#### [Challenges]
[1] List the four outlets that the essay names as currently publishing the author's journalism.
[2] Mark each statement yes or no according to the essay, quoting the words that decide it: (a) The radio show Diasporic Music airs every Sunday at 2pm ET. (b) When the author was let go, he had written fewer than 20 articles for the Toronto Star. (c) Anne Moon was the entertainment editor at the time.
[3] Reproduce the essay's text between "As 2016 fades" and "left media outlets.", inclusive.

#### [Text excerpt]
Sunday, January 08, 2017

By Norman (Otis) Richmond aka Jalali

As 2016 fades into the background I am currently writing a column
called Diasporic Music for the monthly Burning Spear Newspaper (The
voice of the international African revolution). I also have a weekly
radio show with the same name on Uhuru Radio.
Diasporic Music can be heard every Sunday at 2pm ET.

I as a journalist my work is currently being published by the
Pan-African Newswire, Black Agenda Report, Telesur, the Caribbean
Camera and other left media outlets.

I found Shree Paradkar’s opinion piece, “Lack of racial diversity in
media is a form of oppression”, in the Toronto Star extremely
interesting. Reading it was almost like reliving my own history as a
freelance journalist in Toronto, Canada. As the Four Tops once sang,
“It’s the same old song”.

I was fired by the Toronto Star, Canada’s largest newspaper, after
getting an exclusive interview with the Eighth Wonder of the World,
Stevie. Wonder and Gil Scott-Heron played the Montréal Forum on
November 11th, 1980. I thought this might lead to me becoming a full –
time writer for a mainstream daily newspaper.  I was wrong -- dead
wrong. Instead, the then entertainment editor, Anne Moon, told me,
“You know too much”. She continued by saying, “I thought you were
from Ghana.”  I took this statement from “Miss Anne” as a compliment.

At that moment in history I had written over 20 articles for the
Toronto Star. I was called into an editor office who (will remain
unnamed), and told I was being cut loose. The editor who I considered
an ally told me that the some people at the newspaper felt that I
could not write. I asked him, “Why did it take them so long to
discover I couldn’t put sentences together? He confessed that another
writer at the paper was concerned that I did not have a degree in
journalism. How could I   -- a Bama (First on the list is the word
“Bama.” In its most basic form, it's an insult. A derivative of
“Alabama...”), merely walk in off the street and take a “real” writers
job? Was it a case of “Jealousy” that Dionne Warwick sang about or
more white supremacy?

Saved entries

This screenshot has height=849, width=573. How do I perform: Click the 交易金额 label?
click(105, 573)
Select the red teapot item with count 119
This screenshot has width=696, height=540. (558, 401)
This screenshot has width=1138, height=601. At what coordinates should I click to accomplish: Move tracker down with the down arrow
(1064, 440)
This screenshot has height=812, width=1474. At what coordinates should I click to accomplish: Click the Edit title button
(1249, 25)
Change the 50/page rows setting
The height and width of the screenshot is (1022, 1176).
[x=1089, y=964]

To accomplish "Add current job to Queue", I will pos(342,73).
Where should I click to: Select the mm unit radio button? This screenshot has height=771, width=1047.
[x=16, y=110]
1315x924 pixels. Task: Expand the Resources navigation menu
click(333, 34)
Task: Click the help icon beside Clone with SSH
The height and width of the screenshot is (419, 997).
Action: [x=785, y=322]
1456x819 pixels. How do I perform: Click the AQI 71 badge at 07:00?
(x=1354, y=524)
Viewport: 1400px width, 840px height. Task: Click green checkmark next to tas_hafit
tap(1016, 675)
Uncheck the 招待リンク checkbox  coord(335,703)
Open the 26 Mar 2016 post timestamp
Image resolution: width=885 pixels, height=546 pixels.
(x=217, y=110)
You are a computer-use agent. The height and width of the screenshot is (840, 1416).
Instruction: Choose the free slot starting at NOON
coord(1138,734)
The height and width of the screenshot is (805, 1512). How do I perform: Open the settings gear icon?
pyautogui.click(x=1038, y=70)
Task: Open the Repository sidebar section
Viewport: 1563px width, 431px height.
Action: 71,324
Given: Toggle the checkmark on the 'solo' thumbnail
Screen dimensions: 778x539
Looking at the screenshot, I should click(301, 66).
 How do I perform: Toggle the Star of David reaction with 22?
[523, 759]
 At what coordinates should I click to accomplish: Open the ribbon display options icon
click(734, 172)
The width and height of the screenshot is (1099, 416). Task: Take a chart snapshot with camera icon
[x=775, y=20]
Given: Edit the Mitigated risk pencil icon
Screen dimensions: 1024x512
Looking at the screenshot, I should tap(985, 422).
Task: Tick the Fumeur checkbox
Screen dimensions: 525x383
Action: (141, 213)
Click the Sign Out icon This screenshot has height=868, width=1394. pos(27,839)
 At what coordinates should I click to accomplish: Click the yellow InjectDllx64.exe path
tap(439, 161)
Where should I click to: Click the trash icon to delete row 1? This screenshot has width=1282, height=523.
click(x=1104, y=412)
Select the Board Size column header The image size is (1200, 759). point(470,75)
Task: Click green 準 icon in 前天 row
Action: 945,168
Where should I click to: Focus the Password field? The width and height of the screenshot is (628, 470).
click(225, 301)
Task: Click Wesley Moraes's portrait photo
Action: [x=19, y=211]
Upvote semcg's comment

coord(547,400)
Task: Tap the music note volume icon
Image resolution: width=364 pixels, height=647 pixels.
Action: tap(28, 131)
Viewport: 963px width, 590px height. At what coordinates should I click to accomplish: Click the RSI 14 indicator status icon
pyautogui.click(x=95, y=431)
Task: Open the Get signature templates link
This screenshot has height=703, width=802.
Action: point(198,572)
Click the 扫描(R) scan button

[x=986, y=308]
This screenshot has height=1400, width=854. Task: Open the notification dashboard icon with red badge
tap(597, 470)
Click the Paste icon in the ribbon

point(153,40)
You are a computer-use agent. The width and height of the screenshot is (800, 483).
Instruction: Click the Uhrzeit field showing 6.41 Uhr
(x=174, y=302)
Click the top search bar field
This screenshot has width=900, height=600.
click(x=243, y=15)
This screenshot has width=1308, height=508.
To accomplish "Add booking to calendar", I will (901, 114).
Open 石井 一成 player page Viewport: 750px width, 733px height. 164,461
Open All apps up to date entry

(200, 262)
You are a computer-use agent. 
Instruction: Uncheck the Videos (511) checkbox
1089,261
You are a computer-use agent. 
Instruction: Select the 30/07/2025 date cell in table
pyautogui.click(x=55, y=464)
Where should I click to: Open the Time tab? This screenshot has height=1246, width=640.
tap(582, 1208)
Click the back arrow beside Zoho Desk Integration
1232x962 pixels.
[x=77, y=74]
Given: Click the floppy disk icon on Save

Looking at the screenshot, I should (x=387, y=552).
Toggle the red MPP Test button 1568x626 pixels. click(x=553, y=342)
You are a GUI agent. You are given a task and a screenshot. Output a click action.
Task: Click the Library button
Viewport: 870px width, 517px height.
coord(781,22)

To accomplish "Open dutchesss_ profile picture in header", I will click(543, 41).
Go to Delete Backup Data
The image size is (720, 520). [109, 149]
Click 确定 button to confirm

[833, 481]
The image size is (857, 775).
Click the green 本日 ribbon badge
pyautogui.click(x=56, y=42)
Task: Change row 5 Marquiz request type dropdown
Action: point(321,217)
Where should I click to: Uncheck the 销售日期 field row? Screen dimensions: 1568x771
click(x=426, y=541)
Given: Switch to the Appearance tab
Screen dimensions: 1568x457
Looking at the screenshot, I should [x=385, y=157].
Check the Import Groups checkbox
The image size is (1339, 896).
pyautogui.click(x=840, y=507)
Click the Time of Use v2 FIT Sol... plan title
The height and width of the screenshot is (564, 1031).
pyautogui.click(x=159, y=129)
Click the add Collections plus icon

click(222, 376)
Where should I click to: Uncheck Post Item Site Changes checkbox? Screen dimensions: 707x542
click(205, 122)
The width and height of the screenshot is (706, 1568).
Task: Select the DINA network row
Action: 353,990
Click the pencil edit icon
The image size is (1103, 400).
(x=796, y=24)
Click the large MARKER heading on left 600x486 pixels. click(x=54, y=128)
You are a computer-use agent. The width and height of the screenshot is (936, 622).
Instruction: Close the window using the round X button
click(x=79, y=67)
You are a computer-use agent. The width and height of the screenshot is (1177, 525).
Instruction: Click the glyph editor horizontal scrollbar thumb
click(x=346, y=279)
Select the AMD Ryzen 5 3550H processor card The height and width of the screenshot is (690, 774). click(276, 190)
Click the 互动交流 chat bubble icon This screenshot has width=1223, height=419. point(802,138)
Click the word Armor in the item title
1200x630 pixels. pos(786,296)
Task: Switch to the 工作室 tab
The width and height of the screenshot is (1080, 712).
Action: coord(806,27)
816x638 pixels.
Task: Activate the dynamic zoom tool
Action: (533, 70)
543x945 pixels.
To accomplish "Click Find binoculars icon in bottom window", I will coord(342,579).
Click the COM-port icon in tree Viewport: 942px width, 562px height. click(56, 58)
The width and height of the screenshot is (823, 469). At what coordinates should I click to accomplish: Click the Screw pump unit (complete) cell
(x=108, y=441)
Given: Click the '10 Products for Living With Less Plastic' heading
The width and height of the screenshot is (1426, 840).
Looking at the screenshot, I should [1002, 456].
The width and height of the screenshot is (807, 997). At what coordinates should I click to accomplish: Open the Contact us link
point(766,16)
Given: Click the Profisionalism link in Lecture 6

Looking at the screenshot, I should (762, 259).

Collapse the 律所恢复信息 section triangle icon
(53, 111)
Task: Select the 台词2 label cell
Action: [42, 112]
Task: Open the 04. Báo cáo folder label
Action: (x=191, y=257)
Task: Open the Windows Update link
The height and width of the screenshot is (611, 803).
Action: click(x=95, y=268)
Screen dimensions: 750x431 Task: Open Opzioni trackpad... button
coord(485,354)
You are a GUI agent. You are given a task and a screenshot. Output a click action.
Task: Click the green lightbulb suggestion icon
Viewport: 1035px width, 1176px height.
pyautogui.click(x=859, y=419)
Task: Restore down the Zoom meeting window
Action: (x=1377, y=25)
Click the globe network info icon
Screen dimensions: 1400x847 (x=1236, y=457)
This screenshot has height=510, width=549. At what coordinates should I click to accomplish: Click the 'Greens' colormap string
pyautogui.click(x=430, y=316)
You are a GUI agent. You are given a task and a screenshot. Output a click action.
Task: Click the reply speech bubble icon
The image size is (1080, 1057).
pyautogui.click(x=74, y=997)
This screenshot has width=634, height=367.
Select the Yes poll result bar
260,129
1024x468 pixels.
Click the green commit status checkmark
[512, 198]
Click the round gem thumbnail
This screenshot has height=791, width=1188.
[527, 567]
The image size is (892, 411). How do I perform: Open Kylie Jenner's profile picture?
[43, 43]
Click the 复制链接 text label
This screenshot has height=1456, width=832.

#### [Answers to the problems]
[1] Pan-African Newswire; Black Agenda Report; Telesur; the Caribbean Camera

[2]
(a) Yes: "Diasporic Music can be heard every Sunday at 2pm ET."
(b) No: "I had written over 20 articles for the Toronto Star."
(c) Yes: "the then entertainment editor, Anne Moon"

[3]
As 2016 fades into the background I am currently writing a column
called Diasporic Music for the monthly Burning Spear Newspaper (The
voice of the international African revolution). I also have a weekly
radio show with the same name on Uhuru Radio.
Diasporic Music can be heard every Sunday at 2pm ET.

I as a journalist my work is currently being published by the
Pan-African Newswire, Black Agenda Report, Telesur, the Caribbean
Camera and other left media outlets.